Segment Start: Records

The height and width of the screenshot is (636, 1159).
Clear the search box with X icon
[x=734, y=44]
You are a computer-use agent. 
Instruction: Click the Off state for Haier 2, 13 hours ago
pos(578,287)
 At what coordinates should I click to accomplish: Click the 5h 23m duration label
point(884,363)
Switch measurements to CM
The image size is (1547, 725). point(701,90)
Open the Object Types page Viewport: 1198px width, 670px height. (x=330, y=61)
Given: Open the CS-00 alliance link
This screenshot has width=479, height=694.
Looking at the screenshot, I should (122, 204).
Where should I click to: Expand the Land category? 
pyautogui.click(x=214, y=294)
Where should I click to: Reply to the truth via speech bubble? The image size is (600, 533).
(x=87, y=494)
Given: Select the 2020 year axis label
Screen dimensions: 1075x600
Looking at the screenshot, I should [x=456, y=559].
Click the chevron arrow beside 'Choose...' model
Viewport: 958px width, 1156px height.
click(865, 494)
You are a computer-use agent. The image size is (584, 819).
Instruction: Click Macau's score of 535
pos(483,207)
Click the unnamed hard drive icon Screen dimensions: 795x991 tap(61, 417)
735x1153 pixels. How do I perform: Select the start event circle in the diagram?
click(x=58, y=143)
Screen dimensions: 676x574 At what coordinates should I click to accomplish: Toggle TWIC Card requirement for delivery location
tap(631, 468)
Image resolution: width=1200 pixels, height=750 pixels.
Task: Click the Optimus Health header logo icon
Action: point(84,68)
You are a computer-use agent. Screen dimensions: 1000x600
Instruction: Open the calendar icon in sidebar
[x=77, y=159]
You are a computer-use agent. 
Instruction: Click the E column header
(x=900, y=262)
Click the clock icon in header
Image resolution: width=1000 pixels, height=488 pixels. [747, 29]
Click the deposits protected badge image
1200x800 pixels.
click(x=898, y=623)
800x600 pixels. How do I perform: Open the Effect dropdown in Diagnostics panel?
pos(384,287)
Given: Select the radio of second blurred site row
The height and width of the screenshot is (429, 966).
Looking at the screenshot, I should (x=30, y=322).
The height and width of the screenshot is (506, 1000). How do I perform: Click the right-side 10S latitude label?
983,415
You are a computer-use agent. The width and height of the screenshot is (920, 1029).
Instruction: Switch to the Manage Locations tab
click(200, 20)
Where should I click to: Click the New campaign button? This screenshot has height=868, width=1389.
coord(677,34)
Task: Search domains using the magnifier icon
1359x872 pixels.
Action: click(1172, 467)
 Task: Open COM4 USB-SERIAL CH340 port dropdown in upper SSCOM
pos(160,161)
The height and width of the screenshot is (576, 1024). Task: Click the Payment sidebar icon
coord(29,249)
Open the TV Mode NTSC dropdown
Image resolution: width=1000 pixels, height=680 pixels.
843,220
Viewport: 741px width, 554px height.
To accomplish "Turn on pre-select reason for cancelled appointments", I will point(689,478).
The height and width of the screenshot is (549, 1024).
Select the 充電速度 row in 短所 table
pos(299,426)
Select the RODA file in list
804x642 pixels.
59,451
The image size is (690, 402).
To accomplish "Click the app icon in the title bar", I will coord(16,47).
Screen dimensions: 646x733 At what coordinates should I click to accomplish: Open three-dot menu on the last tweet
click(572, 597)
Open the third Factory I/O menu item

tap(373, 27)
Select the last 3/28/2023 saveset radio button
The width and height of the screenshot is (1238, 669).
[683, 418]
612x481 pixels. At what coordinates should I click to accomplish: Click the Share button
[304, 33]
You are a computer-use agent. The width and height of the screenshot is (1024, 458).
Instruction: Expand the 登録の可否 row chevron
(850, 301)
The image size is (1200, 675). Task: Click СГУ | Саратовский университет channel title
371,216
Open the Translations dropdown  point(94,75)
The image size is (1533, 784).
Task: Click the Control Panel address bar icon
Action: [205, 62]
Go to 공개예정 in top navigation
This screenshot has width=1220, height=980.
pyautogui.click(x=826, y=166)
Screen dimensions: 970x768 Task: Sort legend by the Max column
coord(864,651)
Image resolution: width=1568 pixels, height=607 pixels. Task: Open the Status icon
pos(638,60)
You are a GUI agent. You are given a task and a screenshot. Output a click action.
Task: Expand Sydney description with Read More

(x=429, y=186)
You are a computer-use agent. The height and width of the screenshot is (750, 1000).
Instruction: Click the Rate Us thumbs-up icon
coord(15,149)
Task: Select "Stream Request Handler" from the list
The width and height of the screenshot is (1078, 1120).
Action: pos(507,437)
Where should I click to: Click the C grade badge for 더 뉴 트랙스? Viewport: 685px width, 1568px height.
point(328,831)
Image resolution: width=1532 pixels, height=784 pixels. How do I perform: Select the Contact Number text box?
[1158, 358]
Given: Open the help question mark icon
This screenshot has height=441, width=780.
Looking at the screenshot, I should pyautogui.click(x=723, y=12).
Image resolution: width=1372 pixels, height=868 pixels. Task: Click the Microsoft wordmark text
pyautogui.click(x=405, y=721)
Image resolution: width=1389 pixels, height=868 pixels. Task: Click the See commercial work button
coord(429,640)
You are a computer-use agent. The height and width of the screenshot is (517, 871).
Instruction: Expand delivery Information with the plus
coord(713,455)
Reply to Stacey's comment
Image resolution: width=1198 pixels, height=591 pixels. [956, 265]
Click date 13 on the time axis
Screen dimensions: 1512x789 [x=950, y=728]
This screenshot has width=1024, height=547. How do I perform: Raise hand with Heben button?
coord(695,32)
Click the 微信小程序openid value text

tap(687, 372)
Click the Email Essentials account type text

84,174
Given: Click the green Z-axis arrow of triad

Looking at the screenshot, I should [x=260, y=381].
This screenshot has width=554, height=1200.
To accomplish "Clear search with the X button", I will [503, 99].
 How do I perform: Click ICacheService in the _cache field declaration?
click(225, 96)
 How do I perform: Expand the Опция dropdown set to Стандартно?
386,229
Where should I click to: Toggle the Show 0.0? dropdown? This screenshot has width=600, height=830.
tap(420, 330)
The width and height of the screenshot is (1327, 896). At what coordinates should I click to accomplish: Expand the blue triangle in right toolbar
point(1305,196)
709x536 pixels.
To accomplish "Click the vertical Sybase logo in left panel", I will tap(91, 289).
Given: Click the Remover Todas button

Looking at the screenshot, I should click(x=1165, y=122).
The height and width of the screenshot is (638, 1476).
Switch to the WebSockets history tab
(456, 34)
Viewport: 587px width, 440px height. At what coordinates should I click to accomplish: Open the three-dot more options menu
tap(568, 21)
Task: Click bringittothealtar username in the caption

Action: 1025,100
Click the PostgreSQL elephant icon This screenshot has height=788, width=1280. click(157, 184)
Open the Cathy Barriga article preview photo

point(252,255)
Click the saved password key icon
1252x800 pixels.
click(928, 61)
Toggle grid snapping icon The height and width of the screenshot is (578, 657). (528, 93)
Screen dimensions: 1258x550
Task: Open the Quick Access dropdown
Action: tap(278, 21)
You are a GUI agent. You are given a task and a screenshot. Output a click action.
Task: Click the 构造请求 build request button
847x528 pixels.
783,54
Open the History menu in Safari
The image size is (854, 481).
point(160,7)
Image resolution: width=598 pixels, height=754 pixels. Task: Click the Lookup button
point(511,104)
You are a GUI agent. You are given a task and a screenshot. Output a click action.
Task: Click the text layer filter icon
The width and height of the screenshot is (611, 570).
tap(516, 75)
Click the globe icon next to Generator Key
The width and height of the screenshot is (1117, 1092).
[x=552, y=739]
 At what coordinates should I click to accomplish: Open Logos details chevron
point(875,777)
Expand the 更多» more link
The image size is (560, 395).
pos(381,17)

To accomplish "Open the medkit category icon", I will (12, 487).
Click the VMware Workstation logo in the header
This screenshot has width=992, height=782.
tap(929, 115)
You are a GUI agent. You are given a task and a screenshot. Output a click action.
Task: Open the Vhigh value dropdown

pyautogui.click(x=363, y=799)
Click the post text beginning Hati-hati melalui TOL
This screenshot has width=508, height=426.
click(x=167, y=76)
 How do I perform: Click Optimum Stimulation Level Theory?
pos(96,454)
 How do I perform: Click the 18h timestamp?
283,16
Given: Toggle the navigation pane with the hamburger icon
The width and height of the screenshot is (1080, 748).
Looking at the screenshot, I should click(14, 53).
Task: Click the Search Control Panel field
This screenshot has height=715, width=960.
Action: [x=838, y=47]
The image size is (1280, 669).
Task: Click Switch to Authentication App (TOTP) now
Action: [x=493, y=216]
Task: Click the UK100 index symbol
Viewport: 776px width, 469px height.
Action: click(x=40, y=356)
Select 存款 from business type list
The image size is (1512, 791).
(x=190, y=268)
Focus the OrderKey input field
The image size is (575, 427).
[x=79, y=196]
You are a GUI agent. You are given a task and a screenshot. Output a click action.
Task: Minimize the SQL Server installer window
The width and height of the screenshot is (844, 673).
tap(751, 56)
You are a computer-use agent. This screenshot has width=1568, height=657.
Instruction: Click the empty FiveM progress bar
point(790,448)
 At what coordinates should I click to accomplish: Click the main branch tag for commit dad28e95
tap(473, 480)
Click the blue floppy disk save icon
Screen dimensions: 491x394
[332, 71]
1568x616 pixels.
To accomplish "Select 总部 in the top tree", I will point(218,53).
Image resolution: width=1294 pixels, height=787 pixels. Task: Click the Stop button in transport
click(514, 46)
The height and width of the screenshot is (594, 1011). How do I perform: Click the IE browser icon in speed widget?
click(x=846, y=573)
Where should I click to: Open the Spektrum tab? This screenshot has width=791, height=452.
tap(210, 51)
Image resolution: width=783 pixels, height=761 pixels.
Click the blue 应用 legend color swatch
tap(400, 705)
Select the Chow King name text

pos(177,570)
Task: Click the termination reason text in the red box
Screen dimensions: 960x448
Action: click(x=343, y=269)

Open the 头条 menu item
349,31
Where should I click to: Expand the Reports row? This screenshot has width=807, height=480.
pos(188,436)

Segment End: Records

Assigned task -
Return all lines of the material that have "reason" in them.

Exercise solution -
To accomplish "Turn on pre-select reason for cancelled appointments", I will point(689,478).
Task: Click the termination reason text in the red box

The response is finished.